> [Work item] Scan the material that follows. Copy every line containing the word "computer".

> [Source material]
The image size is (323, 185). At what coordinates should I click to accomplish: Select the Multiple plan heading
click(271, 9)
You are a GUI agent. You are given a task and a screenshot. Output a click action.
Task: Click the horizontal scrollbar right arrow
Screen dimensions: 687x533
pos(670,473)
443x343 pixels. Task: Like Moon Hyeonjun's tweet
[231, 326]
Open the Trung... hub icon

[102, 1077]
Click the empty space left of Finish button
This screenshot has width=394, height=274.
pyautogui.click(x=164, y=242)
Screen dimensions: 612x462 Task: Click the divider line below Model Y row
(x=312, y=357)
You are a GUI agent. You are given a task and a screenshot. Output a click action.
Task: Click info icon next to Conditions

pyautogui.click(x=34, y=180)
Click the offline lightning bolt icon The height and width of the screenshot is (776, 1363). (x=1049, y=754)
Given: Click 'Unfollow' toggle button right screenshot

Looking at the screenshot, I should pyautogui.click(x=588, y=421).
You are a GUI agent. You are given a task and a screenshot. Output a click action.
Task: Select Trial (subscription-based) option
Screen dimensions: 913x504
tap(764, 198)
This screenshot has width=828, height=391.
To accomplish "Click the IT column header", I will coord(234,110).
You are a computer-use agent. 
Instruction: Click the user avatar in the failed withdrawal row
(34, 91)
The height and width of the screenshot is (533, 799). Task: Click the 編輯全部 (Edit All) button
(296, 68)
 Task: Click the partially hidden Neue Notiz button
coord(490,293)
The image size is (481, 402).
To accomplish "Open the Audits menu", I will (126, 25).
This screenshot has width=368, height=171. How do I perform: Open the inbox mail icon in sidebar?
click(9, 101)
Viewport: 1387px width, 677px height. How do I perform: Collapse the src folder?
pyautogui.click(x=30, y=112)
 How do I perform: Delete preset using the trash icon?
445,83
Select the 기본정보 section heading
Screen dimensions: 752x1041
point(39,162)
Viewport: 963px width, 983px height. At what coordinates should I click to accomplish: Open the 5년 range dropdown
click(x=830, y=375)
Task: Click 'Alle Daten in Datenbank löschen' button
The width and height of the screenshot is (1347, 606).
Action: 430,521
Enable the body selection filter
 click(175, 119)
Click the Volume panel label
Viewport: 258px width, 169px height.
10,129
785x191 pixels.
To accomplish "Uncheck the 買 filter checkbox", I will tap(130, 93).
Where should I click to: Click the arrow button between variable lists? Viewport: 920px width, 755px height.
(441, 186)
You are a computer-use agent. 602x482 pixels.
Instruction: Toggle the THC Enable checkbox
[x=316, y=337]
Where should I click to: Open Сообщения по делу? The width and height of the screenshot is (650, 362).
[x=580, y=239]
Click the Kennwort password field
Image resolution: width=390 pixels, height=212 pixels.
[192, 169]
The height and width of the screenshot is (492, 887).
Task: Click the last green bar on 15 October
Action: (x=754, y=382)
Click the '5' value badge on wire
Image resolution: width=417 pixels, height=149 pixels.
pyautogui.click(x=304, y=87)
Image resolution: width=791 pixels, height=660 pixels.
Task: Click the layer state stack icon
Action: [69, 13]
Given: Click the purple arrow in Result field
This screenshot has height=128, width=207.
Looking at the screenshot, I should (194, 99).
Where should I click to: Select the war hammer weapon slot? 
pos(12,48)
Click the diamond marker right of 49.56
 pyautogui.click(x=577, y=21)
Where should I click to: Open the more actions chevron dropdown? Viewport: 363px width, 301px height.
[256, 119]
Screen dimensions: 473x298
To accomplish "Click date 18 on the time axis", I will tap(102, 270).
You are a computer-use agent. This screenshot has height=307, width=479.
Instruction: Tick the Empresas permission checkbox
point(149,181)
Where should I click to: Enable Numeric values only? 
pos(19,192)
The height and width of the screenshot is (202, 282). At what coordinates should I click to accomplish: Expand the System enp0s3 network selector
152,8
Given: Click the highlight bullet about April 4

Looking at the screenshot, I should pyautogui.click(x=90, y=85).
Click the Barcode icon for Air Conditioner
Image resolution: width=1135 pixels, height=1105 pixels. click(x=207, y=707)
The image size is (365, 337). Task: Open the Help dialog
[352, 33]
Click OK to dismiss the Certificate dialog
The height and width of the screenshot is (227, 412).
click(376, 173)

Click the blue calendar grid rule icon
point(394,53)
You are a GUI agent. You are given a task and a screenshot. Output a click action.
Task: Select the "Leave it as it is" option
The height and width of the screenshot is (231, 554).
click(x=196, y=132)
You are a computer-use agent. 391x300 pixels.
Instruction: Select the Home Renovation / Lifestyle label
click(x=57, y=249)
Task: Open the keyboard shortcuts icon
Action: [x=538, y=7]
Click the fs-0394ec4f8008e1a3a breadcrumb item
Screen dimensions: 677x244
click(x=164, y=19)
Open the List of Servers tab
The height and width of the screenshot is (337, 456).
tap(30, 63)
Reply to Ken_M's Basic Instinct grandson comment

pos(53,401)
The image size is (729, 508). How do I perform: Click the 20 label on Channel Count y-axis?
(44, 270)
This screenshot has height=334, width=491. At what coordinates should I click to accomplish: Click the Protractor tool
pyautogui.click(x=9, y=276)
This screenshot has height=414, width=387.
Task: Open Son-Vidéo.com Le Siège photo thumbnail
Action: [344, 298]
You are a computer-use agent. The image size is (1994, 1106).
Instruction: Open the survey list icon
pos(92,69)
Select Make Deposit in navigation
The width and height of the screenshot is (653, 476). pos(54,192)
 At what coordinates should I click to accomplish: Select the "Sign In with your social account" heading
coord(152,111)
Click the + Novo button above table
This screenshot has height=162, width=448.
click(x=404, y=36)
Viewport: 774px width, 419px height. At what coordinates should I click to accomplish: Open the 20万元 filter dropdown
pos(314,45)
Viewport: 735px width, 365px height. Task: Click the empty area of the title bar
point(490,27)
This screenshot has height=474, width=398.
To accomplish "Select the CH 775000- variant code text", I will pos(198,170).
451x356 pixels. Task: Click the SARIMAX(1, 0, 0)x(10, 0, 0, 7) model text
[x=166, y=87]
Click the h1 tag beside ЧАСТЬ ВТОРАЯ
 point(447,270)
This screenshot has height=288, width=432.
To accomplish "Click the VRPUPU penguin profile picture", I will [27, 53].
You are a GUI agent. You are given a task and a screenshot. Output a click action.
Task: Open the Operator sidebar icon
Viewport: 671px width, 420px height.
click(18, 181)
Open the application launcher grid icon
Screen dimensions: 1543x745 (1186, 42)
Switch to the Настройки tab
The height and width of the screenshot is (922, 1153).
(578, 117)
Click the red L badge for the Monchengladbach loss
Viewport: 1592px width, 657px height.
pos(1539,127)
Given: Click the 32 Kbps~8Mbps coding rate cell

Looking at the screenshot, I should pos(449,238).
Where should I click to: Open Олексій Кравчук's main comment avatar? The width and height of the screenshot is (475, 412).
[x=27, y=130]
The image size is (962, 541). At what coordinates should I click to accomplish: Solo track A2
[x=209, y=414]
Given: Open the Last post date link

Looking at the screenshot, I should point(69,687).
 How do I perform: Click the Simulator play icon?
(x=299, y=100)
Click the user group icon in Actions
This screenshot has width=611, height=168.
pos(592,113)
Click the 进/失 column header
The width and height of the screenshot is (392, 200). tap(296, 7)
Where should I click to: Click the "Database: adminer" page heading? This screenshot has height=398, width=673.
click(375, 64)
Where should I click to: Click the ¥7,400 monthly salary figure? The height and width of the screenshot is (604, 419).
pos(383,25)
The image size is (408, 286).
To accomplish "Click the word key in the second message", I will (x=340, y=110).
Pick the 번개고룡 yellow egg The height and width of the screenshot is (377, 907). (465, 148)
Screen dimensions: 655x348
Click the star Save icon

> [Reply]
You are a computer-use agent. 
You are a computer-use agent. 602x482 pixels.
You are a computer-use agent. This screenshot has height=307, width=479.
You are a computer-use agent. 391x300 pixels.
You are a computer-use agent. The image size is (1994, 1106).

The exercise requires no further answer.